[Data records]
•••••

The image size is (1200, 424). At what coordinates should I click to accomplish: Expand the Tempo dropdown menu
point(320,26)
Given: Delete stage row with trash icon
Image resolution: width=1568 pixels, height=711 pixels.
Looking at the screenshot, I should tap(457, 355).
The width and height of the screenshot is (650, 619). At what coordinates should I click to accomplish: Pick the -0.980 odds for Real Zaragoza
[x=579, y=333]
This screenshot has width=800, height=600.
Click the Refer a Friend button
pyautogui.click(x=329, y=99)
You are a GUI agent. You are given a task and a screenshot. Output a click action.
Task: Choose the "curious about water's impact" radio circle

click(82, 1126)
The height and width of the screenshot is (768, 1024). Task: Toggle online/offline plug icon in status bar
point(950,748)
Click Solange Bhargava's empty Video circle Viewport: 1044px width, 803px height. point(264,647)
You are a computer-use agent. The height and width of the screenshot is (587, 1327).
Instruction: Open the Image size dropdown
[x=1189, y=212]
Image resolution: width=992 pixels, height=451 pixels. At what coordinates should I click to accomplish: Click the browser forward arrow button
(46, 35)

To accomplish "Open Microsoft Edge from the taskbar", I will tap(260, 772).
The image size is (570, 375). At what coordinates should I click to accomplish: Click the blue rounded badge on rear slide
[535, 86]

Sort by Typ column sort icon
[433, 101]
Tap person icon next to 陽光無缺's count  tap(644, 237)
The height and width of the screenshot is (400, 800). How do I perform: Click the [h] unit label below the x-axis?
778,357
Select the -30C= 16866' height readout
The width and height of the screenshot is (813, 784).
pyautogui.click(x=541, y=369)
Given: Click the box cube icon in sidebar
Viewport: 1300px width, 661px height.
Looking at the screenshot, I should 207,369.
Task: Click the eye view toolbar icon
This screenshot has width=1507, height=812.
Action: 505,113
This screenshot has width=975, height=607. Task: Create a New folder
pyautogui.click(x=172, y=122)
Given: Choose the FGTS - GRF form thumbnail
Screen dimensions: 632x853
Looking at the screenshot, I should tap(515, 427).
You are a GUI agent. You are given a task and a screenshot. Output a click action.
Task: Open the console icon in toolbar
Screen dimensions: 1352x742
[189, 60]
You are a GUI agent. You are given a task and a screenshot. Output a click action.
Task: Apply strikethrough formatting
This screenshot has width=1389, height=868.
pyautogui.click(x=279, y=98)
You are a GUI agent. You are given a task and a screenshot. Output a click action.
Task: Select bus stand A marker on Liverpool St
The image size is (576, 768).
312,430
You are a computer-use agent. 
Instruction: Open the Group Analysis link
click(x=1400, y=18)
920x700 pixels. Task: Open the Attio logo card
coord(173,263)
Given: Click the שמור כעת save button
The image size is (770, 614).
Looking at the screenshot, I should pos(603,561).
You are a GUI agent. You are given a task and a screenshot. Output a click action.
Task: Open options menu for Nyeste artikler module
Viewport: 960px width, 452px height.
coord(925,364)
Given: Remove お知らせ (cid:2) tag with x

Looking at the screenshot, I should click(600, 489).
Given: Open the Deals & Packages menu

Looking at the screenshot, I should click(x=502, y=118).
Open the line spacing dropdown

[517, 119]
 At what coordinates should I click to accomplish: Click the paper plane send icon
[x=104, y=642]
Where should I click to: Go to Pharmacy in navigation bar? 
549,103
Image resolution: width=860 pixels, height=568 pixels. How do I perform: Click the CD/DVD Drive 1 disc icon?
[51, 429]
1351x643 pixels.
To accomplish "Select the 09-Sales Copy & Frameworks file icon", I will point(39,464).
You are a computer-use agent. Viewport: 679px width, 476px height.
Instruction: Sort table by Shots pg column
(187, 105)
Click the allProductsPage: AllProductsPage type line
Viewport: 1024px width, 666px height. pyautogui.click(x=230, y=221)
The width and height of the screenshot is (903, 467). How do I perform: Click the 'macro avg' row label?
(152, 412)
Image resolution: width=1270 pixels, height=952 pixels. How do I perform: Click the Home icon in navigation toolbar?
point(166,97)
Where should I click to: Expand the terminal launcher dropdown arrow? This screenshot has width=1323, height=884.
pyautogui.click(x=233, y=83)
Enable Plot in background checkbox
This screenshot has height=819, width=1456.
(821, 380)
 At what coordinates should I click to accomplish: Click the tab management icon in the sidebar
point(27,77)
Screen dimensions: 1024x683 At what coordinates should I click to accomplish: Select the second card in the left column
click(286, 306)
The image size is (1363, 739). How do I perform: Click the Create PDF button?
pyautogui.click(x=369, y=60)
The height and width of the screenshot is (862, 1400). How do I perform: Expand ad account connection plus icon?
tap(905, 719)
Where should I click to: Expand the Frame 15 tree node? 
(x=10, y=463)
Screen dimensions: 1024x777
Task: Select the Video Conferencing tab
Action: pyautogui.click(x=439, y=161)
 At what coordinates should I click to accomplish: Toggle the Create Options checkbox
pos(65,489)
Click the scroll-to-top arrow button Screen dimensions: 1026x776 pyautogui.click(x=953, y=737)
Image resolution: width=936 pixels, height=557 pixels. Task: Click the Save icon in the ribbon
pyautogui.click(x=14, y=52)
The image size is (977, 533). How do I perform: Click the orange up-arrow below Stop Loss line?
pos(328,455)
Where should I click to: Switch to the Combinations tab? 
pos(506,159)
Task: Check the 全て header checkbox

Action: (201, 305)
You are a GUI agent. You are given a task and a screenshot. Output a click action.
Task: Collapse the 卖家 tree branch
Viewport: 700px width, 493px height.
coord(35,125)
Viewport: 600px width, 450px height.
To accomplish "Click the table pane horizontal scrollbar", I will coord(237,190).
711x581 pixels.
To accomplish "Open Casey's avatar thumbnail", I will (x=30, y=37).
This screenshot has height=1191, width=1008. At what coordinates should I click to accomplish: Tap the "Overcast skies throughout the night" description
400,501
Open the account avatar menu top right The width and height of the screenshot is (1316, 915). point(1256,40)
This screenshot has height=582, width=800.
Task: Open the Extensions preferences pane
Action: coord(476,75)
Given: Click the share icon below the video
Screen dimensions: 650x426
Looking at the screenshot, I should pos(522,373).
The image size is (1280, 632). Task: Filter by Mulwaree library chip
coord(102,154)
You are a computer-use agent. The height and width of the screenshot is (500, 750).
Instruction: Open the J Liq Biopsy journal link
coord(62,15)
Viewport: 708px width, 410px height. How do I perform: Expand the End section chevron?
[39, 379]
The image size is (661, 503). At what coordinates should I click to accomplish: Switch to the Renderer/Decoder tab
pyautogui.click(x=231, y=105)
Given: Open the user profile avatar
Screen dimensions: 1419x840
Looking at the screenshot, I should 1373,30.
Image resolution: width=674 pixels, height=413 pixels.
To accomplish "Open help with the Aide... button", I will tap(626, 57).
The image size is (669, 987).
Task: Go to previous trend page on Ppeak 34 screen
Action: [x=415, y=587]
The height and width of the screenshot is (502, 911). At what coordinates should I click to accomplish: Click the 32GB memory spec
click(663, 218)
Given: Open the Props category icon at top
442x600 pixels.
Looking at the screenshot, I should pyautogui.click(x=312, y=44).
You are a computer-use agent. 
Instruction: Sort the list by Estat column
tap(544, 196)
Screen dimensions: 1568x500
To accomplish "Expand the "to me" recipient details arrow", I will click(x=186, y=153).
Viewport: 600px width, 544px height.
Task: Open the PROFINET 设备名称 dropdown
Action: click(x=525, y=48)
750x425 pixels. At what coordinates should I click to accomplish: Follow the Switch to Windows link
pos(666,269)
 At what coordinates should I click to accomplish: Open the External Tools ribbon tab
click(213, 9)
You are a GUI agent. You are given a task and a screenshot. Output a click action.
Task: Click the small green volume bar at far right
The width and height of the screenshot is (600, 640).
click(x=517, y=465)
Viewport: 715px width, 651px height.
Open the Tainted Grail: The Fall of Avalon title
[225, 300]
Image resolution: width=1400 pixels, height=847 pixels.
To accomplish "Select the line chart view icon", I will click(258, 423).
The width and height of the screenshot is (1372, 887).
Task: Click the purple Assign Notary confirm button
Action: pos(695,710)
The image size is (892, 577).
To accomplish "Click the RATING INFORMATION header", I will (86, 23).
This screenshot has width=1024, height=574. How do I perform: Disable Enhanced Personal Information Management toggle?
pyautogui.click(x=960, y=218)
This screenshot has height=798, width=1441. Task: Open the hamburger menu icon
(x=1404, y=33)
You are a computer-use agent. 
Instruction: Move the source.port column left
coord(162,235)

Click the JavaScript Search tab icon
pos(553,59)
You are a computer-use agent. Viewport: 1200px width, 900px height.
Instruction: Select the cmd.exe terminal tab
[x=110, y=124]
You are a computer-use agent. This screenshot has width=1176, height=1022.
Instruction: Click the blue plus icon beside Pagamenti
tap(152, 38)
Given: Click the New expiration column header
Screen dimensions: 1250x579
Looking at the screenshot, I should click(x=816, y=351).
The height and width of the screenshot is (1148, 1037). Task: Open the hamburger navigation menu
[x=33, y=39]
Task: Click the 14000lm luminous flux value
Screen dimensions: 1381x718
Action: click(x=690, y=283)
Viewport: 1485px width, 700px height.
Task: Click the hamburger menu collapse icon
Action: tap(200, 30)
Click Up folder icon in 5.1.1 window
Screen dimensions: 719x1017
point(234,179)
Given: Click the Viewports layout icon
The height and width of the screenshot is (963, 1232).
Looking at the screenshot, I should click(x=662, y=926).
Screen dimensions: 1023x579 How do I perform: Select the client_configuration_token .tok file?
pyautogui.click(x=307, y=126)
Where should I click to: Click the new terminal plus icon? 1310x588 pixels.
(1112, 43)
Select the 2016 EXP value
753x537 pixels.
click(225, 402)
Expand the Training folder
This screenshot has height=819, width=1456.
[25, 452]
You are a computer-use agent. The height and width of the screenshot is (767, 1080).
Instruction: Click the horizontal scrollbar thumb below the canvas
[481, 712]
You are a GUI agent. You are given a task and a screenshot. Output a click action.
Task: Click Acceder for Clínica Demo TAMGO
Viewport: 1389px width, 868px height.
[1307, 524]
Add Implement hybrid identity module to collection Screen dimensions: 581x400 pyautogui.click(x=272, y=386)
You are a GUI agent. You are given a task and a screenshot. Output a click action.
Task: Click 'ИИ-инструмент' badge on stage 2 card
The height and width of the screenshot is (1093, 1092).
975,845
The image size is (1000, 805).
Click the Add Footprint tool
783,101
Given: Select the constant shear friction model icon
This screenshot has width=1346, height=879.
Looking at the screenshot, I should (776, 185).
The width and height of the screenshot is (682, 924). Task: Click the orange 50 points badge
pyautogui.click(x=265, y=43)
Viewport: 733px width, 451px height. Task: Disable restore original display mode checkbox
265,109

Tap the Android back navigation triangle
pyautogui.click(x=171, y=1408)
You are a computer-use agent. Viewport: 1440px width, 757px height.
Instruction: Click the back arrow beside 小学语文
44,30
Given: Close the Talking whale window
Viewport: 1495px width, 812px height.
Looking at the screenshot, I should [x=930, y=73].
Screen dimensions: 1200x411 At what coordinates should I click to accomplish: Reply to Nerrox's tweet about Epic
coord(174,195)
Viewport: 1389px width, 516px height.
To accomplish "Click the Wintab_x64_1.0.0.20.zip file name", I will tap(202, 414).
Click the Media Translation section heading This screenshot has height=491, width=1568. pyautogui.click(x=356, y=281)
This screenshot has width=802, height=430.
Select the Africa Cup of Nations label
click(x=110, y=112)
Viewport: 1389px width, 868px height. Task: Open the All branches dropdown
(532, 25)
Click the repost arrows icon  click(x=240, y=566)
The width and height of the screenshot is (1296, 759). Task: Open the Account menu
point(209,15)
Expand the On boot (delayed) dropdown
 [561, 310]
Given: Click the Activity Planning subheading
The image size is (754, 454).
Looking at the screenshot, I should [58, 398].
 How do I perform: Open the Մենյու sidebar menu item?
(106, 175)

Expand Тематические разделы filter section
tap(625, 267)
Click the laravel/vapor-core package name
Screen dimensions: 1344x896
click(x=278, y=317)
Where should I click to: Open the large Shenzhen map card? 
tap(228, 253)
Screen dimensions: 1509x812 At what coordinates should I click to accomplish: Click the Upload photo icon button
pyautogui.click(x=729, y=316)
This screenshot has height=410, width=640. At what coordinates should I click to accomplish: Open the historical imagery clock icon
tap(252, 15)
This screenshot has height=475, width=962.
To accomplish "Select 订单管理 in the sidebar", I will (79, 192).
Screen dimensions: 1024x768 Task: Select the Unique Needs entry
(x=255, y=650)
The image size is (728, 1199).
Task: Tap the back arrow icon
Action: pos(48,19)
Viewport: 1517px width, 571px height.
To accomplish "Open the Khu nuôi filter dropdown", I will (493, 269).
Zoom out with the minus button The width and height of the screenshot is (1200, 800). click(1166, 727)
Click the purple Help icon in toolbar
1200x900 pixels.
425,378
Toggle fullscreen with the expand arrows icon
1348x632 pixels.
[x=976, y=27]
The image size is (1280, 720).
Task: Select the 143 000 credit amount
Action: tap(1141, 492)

•••••

Task statement: What goes in the answer is the run of lines from the one holding "Click the laravel/vapor-core package name" to the end of the entries, reproduced exactly and with nothing else.

Answer area:
Click the laravel/vapor-core package name
Screen dimensions: 1344x896
click(x=278, y=317)
Where should I click to: Open the large Shenzhen map card? 
tap(228, 253)
Screen dimensions: 1509x812 At what coordinates should I click to accomplish: Click the Upload photo icon button
pyautogui.click(x=729, y=316)
This screenshot has height=410, width=640. At what coordinates should I click to accomplish: Open the historical imagery clock icon
tap(252, 15)
This screenshot has height=475, width=962.
To accomplish "Select 订单管理 in the sidebar", I will (79, 192).
Screen dimensions: 1024x768 Task: Select the Unique Needs entry
(x=255, y=650)
The image size is (728, 1199).
Task: Tap the back arrow icon
Action: pos(48,19)
Viewport: 1517px width, 571px height.
To accomplish "Open the Khu nuôi filter dropdown", I will (493, 269).
Zoom out with the minus button The width and height of the screenshot is (1200, 800). click(1166, 727)
Click the purple Help icon in toolbar
1200x900 pixels.
425,378
Toggle fullscreen with the expand arrows icon
1348x632 pixels.
[x=976, y=27]
The image size is (1280, 720).
Task: Select the 143 000 credit amount
Action: tap(1141, 492)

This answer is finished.